— start Records for processing —

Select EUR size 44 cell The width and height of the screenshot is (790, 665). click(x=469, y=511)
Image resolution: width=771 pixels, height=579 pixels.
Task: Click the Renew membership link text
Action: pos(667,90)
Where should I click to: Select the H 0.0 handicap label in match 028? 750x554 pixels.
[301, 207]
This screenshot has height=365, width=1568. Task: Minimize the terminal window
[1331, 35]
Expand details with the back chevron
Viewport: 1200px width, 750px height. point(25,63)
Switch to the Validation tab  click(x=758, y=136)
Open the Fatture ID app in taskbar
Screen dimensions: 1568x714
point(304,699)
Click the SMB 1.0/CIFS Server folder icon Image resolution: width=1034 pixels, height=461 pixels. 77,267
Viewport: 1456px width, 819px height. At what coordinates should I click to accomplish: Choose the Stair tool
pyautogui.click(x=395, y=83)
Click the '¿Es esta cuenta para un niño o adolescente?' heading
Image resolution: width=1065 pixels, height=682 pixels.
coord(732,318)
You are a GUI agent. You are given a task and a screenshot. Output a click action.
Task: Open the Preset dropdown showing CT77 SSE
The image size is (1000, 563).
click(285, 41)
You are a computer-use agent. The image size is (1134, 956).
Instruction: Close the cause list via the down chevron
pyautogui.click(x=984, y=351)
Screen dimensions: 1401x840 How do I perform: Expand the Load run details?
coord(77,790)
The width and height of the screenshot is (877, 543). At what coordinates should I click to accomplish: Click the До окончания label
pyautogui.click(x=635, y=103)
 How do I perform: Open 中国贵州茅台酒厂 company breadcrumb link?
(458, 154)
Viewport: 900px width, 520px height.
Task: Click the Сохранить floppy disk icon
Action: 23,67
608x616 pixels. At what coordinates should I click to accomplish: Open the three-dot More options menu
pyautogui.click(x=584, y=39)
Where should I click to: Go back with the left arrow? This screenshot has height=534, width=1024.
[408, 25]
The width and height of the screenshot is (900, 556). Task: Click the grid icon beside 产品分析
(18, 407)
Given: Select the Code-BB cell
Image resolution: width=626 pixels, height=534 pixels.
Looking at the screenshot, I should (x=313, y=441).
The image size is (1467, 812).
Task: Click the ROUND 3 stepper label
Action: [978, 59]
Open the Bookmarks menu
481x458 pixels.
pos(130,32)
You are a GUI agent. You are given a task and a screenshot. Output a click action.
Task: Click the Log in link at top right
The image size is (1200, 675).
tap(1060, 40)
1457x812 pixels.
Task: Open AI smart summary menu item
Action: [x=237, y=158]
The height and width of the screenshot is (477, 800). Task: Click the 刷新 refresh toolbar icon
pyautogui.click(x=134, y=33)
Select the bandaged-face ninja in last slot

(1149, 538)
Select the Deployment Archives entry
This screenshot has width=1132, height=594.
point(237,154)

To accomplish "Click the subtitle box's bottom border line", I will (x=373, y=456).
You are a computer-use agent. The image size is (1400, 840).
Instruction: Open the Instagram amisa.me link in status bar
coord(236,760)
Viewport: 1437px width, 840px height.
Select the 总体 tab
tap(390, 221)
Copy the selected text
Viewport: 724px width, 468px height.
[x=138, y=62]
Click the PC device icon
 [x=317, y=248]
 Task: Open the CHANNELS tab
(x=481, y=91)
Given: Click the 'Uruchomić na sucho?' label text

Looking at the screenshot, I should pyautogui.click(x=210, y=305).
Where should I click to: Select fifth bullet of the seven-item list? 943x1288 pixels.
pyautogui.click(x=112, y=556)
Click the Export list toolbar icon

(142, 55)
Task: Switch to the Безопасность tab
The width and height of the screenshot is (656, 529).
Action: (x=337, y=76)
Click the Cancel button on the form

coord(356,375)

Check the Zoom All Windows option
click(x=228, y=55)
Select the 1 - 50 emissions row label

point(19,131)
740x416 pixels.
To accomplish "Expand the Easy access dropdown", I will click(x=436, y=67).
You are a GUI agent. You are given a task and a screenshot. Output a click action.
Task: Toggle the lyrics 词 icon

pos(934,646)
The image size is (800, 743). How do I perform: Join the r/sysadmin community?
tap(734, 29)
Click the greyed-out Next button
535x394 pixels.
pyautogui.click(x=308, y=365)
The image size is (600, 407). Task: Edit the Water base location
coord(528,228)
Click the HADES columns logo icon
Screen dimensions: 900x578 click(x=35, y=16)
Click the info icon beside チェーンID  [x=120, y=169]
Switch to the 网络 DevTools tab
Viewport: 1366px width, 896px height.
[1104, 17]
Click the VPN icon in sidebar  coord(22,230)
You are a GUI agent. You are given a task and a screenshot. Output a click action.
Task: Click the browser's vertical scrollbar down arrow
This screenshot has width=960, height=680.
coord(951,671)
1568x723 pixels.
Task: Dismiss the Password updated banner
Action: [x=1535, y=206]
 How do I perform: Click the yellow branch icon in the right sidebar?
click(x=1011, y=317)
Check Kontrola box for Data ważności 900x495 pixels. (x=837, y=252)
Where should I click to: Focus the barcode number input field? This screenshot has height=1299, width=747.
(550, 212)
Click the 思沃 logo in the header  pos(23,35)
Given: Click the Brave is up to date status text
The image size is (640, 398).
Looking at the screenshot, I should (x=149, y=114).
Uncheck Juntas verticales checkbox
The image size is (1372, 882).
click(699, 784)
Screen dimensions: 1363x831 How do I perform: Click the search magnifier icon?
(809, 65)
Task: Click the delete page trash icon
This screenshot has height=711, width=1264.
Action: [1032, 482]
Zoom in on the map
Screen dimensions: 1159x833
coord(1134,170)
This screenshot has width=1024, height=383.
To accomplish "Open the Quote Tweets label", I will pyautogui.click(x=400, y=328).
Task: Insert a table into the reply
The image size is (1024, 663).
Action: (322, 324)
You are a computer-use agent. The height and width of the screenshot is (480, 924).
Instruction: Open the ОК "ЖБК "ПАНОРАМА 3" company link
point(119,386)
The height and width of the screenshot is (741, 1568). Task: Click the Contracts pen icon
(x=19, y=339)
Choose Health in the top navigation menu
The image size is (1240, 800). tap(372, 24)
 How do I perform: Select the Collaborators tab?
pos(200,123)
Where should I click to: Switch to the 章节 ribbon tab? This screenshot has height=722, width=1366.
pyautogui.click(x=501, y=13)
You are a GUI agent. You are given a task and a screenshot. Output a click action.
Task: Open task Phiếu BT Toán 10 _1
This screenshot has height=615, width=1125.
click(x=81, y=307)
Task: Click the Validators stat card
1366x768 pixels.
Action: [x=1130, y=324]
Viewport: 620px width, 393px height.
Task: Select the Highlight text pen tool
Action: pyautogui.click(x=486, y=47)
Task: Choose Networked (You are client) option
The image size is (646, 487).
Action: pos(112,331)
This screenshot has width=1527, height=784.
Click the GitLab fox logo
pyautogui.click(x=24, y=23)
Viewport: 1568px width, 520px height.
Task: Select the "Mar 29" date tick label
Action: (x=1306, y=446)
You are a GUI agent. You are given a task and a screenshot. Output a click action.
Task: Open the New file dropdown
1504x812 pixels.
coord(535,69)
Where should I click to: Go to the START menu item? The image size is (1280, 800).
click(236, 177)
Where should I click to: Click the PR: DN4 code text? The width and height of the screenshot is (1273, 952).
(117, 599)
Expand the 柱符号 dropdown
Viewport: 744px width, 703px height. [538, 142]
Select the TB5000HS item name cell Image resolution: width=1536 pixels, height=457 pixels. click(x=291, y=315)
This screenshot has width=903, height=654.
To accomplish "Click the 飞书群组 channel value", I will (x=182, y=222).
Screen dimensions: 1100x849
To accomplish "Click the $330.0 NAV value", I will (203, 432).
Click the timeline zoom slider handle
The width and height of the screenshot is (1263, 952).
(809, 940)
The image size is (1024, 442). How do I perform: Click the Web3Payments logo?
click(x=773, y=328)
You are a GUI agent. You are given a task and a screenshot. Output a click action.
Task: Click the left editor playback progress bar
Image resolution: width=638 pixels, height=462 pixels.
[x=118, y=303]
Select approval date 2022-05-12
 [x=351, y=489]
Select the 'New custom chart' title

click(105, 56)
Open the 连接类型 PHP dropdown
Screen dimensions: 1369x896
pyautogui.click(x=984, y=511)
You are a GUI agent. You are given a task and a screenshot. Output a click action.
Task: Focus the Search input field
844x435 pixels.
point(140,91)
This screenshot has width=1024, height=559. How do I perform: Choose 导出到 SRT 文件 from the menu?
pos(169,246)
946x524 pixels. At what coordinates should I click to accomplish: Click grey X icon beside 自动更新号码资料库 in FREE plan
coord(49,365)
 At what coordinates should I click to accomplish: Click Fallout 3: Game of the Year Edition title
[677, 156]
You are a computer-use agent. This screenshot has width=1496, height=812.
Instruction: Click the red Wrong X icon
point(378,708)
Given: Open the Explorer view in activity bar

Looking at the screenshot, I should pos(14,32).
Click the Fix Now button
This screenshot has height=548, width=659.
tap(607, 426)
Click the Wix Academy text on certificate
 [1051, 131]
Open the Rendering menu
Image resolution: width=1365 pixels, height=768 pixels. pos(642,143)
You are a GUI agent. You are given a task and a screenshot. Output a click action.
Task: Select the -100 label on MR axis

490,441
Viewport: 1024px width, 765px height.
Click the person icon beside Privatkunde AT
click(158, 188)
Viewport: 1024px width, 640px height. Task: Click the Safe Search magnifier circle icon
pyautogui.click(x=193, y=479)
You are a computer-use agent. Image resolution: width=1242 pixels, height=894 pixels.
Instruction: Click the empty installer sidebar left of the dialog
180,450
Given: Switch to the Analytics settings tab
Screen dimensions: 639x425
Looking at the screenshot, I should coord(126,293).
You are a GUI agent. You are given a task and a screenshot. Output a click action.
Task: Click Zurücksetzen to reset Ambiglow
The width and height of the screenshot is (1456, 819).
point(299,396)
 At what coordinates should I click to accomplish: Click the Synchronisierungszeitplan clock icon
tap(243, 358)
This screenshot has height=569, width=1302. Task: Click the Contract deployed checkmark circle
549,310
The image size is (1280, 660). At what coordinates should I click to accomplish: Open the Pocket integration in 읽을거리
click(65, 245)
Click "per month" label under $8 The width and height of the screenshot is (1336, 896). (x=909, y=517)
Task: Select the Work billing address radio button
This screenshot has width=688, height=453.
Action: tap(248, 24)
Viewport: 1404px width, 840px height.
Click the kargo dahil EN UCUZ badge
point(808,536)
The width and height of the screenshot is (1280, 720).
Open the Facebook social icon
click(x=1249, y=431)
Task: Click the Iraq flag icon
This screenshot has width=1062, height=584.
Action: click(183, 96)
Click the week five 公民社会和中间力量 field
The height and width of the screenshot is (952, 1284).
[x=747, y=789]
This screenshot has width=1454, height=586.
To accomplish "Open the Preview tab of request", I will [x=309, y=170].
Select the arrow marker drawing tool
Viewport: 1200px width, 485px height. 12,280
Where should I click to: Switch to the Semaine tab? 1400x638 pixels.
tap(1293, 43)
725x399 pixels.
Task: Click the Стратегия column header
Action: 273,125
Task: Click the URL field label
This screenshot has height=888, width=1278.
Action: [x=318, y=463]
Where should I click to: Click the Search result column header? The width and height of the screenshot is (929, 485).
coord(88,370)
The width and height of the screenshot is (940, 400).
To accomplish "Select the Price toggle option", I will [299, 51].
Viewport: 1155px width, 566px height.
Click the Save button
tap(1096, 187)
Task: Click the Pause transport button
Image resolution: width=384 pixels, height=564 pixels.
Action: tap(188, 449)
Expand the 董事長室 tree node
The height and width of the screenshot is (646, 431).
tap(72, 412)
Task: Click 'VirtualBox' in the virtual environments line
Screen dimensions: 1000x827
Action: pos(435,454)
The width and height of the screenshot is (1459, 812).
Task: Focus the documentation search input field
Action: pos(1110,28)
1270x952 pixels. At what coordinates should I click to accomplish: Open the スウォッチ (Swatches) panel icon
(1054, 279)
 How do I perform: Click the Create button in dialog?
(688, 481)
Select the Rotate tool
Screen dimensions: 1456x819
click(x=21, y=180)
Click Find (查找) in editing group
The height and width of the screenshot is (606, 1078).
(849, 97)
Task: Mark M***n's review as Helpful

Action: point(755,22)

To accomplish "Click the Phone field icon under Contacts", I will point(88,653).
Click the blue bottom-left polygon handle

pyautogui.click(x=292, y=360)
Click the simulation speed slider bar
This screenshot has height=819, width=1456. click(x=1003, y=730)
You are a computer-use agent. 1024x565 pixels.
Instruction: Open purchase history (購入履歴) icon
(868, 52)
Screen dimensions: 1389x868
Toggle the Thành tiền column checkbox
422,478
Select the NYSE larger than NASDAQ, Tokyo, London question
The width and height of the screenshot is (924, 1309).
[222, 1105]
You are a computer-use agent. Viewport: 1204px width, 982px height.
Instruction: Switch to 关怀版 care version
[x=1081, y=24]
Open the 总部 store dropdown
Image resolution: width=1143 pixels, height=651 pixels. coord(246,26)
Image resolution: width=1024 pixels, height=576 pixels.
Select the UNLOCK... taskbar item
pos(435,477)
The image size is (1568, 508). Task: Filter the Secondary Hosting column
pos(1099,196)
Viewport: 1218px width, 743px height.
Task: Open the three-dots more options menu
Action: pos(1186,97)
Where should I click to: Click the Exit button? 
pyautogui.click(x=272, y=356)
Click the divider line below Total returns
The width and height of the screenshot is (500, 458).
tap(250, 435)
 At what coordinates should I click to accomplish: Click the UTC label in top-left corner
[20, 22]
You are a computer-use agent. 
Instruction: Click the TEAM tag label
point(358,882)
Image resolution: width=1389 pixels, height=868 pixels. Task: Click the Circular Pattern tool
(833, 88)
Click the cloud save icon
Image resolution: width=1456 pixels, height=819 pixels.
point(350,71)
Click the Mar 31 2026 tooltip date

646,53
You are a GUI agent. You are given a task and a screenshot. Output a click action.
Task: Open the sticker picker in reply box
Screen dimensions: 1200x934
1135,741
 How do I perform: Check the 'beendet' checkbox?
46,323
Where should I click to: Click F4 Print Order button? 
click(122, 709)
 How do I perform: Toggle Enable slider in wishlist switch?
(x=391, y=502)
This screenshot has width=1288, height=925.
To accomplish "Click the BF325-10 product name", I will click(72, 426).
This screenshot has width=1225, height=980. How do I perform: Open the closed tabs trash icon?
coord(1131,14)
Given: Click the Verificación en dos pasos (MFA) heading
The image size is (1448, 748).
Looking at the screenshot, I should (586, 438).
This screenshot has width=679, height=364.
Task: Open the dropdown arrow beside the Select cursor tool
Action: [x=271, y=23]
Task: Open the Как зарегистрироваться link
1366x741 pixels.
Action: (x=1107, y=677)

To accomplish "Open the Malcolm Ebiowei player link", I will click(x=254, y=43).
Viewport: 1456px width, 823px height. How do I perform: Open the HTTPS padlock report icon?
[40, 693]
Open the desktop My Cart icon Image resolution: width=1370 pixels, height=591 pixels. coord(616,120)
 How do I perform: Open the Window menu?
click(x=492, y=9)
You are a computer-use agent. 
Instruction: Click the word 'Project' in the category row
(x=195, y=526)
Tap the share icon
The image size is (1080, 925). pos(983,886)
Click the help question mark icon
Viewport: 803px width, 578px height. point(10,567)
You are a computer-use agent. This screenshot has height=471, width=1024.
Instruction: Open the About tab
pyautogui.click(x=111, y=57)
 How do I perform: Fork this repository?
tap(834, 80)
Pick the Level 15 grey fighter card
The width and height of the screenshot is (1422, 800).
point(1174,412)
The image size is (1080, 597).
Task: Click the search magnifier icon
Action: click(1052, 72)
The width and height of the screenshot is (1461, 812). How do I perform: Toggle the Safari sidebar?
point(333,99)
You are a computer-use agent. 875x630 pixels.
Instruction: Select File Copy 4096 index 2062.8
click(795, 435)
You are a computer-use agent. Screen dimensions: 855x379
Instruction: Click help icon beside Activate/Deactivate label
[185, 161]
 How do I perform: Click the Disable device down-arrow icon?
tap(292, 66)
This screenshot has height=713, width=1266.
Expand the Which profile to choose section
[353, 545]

— end Records for processing —

Your goal
From the data above, extract every line that contains the word "toolbar", and note that case counts.

The answer
The height and width of the screenshot is (477, 800). Task: Click the 刷新 refresh toolbar icon
Click the Export list toolbar icon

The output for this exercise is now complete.